START Data for processing
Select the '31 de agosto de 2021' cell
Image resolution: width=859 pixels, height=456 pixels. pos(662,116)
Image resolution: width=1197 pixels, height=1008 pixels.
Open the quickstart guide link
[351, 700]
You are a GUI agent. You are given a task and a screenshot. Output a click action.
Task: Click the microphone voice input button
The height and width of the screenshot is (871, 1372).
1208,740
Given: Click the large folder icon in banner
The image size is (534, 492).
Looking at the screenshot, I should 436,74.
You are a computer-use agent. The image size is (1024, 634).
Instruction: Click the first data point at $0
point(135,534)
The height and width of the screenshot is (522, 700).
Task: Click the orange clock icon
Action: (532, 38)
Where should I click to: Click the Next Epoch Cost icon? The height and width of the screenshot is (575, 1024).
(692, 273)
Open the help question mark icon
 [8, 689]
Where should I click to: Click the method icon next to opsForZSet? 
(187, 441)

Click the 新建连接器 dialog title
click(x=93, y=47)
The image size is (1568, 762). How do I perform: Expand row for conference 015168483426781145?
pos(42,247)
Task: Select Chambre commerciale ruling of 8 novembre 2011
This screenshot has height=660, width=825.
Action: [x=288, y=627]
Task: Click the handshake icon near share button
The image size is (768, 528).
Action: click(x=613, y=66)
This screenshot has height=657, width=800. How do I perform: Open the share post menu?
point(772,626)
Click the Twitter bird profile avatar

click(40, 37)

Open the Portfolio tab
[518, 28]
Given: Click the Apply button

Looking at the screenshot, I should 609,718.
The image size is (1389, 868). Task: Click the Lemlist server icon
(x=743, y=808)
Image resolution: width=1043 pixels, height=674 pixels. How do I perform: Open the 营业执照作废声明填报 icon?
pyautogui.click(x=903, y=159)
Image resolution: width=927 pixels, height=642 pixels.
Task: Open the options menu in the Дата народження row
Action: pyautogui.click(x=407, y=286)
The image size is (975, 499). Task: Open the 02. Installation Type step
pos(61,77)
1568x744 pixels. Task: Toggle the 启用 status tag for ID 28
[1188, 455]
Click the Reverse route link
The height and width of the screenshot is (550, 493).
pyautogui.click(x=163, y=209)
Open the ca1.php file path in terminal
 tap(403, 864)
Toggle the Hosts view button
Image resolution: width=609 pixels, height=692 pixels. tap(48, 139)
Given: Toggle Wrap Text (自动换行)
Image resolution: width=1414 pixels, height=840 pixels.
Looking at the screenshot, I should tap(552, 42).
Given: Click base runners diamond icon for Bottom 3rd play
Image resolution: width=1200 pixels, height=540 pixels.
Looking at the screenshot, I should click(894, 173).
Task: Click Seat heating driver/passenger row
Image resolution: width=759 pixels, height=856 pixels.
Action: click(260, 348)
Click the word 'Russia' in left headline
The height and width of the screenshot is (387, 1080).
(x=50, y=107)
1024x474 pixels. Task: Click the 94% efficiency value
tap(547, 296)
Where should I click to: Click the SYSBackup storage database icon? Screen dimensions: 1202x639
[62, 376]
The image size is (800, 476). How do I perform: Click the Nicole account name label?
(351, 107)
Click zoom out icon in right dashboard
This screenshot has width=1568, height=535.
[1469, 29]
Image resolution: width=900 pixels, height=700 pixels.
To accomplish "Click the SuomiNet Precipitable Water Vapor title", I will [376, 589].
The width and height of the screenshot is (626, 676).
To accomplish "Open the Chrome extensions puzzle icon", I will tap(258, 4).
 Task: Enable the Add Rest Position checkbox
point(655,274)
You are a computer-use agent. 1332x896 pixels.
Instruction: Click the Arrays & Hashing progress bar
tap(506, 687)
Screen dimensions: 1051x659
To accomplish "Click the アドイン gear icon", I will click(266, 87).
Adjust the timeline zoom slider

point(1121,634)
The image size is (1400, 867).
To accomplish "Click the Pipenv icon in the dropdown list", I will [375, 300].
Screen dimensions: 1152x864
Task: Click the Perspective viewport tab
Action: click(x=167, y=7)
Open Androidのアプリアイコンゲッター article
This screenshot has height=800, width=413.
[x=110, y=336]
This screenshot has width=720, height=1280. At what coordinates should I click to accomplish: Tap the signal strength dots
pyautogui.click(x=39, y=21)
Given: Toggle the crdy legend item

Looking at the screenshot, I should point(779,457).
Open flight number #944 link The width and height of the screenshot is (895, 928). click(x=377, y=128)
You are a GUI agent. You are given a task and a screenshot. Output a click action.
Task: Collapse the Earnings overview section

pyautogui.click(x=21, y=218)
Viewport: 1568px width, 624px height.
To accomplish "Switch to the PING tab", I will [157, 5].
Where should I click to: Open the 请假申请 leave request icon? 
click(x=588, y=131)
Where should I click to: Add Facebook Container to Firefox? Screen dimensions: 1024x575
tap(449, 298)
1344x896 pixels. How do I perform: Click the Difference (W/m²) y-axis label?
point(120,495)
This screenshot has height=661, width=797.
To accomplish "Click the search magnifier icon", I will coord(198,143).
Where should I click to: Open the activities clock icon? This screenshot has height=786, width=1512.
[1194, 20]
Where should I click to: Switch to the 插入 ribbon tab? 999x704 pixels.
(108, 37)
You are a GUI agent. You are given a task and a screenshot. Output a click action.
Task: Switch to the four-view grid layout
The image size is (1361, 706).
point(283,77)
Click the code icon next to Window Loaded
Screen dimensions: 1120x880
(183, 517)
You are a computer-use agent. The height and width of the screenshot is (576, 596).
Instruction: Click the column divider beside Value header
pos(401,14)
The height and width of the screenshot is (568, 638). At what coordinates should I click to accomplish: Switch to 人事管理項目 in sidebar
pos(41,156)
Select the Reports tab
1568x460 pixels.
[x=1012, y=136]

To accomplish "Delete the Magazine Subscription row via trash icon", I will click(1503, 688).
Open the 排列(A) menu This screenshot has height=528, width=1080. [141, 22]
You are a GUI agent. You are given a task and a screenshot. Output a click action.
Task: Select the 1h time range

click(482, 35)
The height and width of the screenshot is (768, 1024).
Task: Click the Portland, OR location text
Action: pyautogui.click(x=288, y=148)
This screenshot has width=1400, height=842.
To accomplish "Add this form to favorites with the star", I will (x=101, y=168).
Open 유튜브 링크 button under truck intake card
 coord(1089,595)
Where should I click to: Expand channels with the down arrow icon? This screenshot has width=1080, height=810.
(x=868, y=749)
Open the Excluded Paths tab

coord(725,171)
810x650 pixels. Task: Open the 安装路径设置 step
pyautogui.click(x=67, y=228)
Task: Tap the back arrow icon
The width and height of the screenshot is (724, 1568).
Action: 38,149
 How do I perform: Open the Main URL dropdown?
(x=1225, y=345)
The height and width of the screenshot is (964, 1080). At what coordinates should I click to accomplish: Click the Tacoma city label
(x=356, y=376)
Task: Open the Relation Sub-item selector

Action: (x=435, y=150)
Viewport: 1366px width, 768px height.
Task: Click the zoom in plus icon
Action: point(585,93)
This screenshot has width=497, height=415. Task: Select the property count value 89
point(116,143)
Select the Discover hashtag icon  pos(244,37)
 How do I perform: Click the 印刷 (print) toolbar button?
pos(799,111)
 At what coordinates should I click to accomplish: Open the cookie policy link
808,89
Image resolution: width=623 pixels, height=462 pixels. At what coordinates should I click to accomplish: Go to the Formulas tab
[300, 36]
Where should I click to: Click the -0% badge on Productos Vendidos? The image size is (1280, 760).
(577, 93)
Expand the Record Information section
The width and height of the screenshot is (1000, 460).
END Data for processing
→ **Exercise aim**
Output all of the data in full, exactly as given.

→ **Finished exercise**
Select the '31 de agosto de 2021' cell
Image resolution: width=859 pixels, height=456 pixels. pos(662,116)
Image resolution: width=1197 pixels, height=1008 pixels.
Open the quickstart guide link
[351, 700]
You are a GUI agent. You are given a task and a screenshot. Output a click action.
Task: Click the microphone voice input button
The height and width of the screenshot is (871, 1372).
1208,740
Given: Click the large folder icon in banner
The image size is (534, 492).
Looking at the screenshot, I should 436,74.
You are a computer-use agent. The image size is (1024, 634).
Instruction: Click the first data point at $0
point(135,534)
The height and width of the screenshot is (522, 700).
Task: Click the orange clock icon
Action: (532, 38)
Where should I click to: Click the Next Epoch Cost icon? The height and width of the screenshot is (575, 1024).
(692, 273)
Open the help question mark icon
 [8, 689]
Where should I click to: Click the method icon next to opsForZSet? 
(187, 441)

Click the 新建连接器 dialog title
click(x=93, y=47)
The image size is (1568, 762). How do I perform: Expand row for conference 015168483426781145?
pos(42,247)
Task: Select Chambre commerciale ruling of 8 novembre 2011
This screenshot has height=660, width=825.
Action: [x=288, y=627]
Task: Click the handshake icon near share button
The image size is (768, 528).
Action: click(x=613, y=66)
This screenshot has height=657, width=800. How do I perform: Open the share post menu?
point(772,626)
Click the Twitter bird profile avatar

click(40, 37)

Open the Portfolio tab
[518, 28]
Given: Click the Apply button

Looking at the screenshot, I should 609,718.
The image size is (1389, 868). Task: Click the Lemlist server icon
(x=743, y=808)
Image resolution: width=1043 pixels, height=674 pixels. How do I perform: Open the 营业执照作废声明填报 icon?
pyautogui.click(x=903, y=159)
Image resolution: width=927 pixels, height=642 pixels.
Task: Open the options menu in the Дата народження row
Action: pyautogui.click(x=407, y=286)
The image size is (975, 499). Task: Open the 02. Installation Type step
pos(61,77)
1568x744 pixels. Task: Toggle the 启用 status tag for ID 28
[1188, 455]
Click the Reverse route link
The height and width of the screenshot is (550, 493).
pyautogui.click(x=163, y=209)
Open the ca1.php file path in terminal
 tap(403, 864)
Toggle the Hosts view button
Image resolution: width=609 pixels, height=692 pixels. tap(48, 139)
Given: Toggle Wrap Text (自动换行)
Image resolution: width=1414 pixels, height=840 pixels.
Looking at the screenshot, I should tap(552, 42).
Given: Click base runners diamond icon for Bottom 3rd play
Image resolution: width=1200 pixels, height=540 pixels.
Looking at the screenshot, I should click(894, 173).
Task: Click Seat heating driver/passenger row
Image resolution: width=759 pixels, height=856 pixels.
Action: click(260, 348)
Click the word 'Russia' in left headline
The height and width of the screenshot is (387, 1080).
(x=50, y=107)
1024x474 pixels. Task: Click the 94% efficiency value
tap(547, 296)
Where should I click to: Click the SYSBackup storage database icon? Screen dimensions: 1202x639
[62, 376]
The image size is (800, 476). How do I perform: Click the Nicole account name label?
(351, 107)
Click zoom out icon in right dashboard
This screenshot has width=1568, height=535.
[1469, 29]
Image resolution: width=900 pixels, height=700 pixels.
To accomplish "Click the SuomiNet Precipitable Water Vapor title", I will [376, 589].
The width and height of the screenshot is (626, 676).
To accomplish "Open the Chrome extensions puzzle icon", I will tap(258, 4).
 Task: Enable the Add Rest Position checkbox
point(655,274)
You are a computer-use agent. 1332x896 pixels.
Instruction: Click the Arrays & Hashing progress bar
tap(506, 687)
Screen dimensions: 1051x659
To accomplish "Click the アドイン gear icon", I will click(266, 87).
Adjust the timeline zoom slider

point(1121,634)
The image size is (1400, 867).
To accomplish "Click the Pipenv icon in the dropdown list", I will [375, 300].
Screen dimensions: 1152x864
Task: Click the Perspective viewport tab
Action: click(x=167, y=7)
Open Androidのアプリアイコンゲッター article
This screenshot has height=800, width=413.
[x=110, y=336]
This screenshot has width=720, height=1280. At what coordinates should I click to accomplish: Tap the signal strength dots
pyautogui.click(x=39, y=21)
Given: Toggle the crdy legend item

Looking at the screenshot, I should point(779,457).
Open flight number #944 link The width and height of the screenshot is (895, 928). click(x=377, y=128)
You are a GUI agent. You are given a task and a screenshot. Output a click action.
Task: Collapse the Earnings overview section

pyautogui.click(x=21, y=218)
Viewport: 1568px width, 624px height.
To accomplish "Switch to the PING tab", I will [157, 5].
Where should I click to: Open the 请假申请 leave request icon? 
click(x=588, y=131)
Where should I click to: Add Facebook Container to Firefox? Screen dimensions: 1024x575
tap(449, 298)
1344x896 pixels. How do I perform: Click the Difference (W/m²) y-axis label?
point(120,495)
This screenshot has height=661, width=797.
To accomplish "Click the search magnifier icon", I will coord(198,143).
Where should I click to: Open the activities clock icon? This screenshot has height=786, width=1512.
[1194, 20]
Where should I click to: Switch to the 插入 ribbon tab? 999x704 pixels.
(108, 37)
You are a GUI agent. You are given a task and a screenshot. Output a click action.
Task: Switch to the four-view grid layout
The image size is (1361, 706).
point(283,77)
Click the code icon next to Window Loaded
Screen dimensions: 1120x880
(183, 517)
You are a computer-use agent. The height and width of the screenshot is (576, 596).
Instruction: Click the column divider beside Value header
pos(401,14)
The height and width of the screenshot is (568, 638). At what coordinates should I click to accomplish: Switch to 人事管理項目 in sidebar
pos(41,156)
Select the Reports tab
1568x460 pixels.
[x=1012, y=136]

To accomplish "Delete the Magazine Subscription row via trash icon", I will click(1503, 688).
Open the 排列(A) menu This screenshot has height=528, width=1080. [141, 22]
You are a GUI agent. You are given a task and a screenshot. Output a click action.
Task: Select the 1h time range

click(482, 35)
The height and width of the screenshot is (768, 1024).
Task: Click the Portland, OR location text
Action: pyautogui.click(x=288, y=148)
This screenshot has width=1400, height=842.
To accomplish "Add this form to favorites with the star", I will (x=101, y=168).
Open 유튜브 링크 button under truck intake card
 coord(1089,595)
Where should I click to: Expand channels with the down arrow icon? This screenshot has width=1080, height=810.
(x=868, y=749)
Open the Excluded Paths tab

coord(725,171)
810x650 pixels. Task: Open the 安装路径设置 step
pyautogui.click(x=67, y=228)
Task: Tap the back arrow icon
The width and height of the screenshot is (724, 1568).
Action: 38,149
 How do I perform: Open the Main URL dropdown?
(x=1225, y=345)
The height and width of the screenshot is (964, 1080). At what coordinates should I click to accomplish: Click the Tacoma city label
(x=356, y=376)
Task: Open the Relation Sub-item selector

Action: (x=435, y=150)
Viewport: 1366px width, 768px height.
Task: Click the zoom in plus icon
Action: point(585,93)
This screenshot has width=497, height=415. Task: Select the property count value 89
point(116,143)
Select the Discover hashtag icon  pos(244,37)
 How do I perform: Click the 印刷 (print) toolbar button?
pos(799,111)
 At what coordinates should I click to accomplish: Open the cookie policy link
808,89
Image resolution: width=623 pixels, height=462 pixels. At what coordinates should I click to accomplish: Go to the Formulas tab
[300, 36]
Where should I click to: Click the -0% badge on Productos Vendidos? The image size is (1280, 760).
(577, 93)
Expand the Record Information section
The width and height of the screenshot is (1000, 460).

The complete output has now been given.